**WHAT THIS TASK INVOLVES:** Copy the records exactly. Include every line.

**INFORMATION GIVEN:**
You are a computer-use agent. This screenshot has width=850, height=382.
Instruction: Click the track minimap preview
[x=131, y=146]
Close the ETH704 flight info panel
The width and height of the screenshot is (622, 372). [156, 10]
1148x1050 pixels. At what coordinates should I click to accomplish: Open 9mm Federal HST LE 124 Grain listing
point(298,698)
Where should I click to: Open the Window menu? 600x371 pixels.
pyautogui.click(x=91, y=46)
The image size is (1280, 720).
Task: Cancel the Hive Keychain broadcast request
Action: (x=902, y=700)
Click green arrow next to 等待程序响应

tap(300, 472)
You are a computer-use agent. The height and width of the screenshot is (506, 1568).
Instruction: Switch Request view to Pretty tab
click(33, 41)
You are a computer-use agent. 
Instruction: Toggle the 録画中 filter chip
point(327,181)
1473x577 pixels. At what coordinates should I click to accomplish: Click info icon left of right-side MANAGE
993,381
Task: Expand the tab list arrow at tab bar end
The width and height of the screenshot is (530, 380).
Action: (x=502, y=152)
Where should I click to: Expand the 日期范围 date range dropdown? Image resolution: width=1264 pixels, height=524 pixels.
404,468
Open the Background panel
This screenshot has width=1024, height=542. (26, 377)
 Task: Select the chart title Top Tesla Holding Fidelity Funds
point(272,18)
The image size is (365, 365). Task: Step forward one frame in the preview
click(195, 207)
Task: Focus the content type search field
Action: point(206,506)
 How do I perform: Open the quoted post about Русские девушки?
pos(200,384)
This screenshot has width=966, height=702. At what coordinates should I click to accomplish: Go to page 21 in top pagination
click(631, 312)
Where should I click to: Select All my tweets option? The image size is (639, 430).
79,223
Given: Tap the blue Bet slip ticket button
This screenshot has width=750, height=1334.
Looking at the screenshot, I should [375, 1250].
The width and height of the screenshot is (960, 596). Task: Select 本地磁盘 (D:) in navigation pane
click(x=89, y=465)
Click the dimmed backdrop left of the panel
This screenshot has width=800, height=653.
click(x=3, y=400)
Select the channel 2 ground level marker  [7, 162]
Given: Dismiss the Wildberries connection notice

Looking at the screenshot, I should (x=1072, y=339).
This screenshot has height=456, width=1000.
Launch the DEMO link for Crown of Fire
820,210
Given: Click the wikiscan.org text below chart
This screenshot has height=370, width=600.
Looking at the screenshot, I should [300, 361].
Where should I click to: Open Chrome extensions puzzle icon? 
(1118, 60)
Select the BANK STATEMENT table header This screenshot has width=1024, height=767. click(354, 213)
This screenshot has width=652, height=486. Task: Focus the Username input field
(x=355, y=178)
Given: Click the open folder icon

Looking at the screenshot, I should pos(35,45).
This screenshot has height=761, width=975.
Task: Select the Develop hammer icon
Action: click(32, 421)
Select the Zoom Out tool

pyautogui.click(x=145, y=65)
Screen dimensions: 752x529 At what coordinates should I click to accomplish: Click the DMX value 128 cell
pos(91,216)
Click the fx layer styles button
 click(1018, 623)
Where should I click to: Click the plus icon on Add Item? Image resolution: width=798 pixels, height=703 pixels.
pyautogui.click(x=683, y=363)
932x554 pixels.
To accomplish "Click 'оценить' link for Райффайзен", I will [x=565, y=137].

**RESPONSE TO THE TASK:**
You are a computer-use agent. This screenshot has width=850, height=382.
Instruction: Click the track minimap preview
[x=131, y=146]
Close the ETH704 flight info panel
The width and height of the screenshot is (622, 372). [156, 10]
1148x1050 pixels. At what coordinates should I click to accomplish: Open 9mm Federal HST LE 124 Grain listing
point(298,698)
Where should I click to: Open the Window menu? 600x371 pixels.
pyautogui.click(x=91, y=46)
The image size is (1280, 720).
Task: Cancel the Hive Keychain broadcast request
Action: (x=902, y=700)
Click green arrow next to 等待程序响应

tap(300, 472)
You are a computer-use agent. The height and width of the screenshot is (506, 1568).
Instruction: Switch Request view to Pretty tab
click(33, 41)
You are a computer-use agent. 
Instruction: Toggle the 録画中 filter chip
point(327,181)
1473x577 pixels. At what coordinates should I click to accomplish: Click info icon left of right-side MANAGE
993,381
Task: Expand the tab list arrow at tab bar end
The width and height of the screenshot is (530, 380).
Action: (x=502, y=152)
Where should I click to: Expand the 日期范围 date range dropdown? Image resolution: width=1264 pixels, height=524 pixels.
404,468
Open the Background panel
This screenshot has width=1024, height=542. (26, 377)
 Task: Select the chart title Top Tesla Holding Fidelity Funds
point(272,18)
The image size is (365, 365). Task: Step forward one frame in the preview
click(195, 207)
Task: Focus the content type search field
Action: point(206,506)
 How do I perform: Open the quoted post about Русские девушки?
pos(200,384)
This screenshot has width=966, height=702. At what coordinates should I click to accomplish: Go to page 21 in top pagination
click(631, 312)
Where should I click to: Select All my tweets option? The image size is (639, 430).
79,223
Given: Tap the blue Bet slip ticket button
This screenshot has width=750, height=1334.
Looking at the screenshot, I should [375, 1250].
The width and height of the screenshot is (960, 596). Task: Select 本地磁盘 (D:) in navigation pane
click(x=89, y=465)
Click the dimmed backdrop left of the panel
This screenshot has width=800, height=653.
click(x=3, y=400)
Select the channel 2 ground level marker  [7, 162]
Given: Dismiss the Wildberries connection notice

Looking at the screenshot, I should (x=1072, y=339).
This screenshot has height=456, width=1000.
Launch the DEMO link for Crown of Fire
820,210
Given: Click the wikiscan.org text below chart
This screenshot has height=370, width=600.
Looking at the screenshot, I should [300, 361].
Where should I click to: Open Chrome extensions puzzle icon? 
(1118, 60)
Select the BANK STATEMENT table header This screenshot has width=1024, height=767. click(354, 213)
This screenshot has width=652, height=486. Task: Focus the Username input field
(x=355, y=178)
Given: Click the open folder icon

Looking at the screenshot, I should pos(35,45).
This screenshot has height=761, width=975.
Task: Select the Develop hammer icon
Action: click(32, 421)
Select the Zoom Out tool

pyautogui.click(x=145, y=65)
Screen dimensions: 752x529 At what coordinates should I click to accomplish: Click the DMX value 128 cell
pos(91,216)
Click the fx layer styles button
 click(1018, 623)
Where should I click to: Click the plus icon on Add Item? Image resolution: width=798 pixels, height=703 pixels.
pyautogui.click(x=683, y=363)
932x554 pixels.
To accomplish "Click 'оценить' link for Райффайзен", I will [x=565, y=137].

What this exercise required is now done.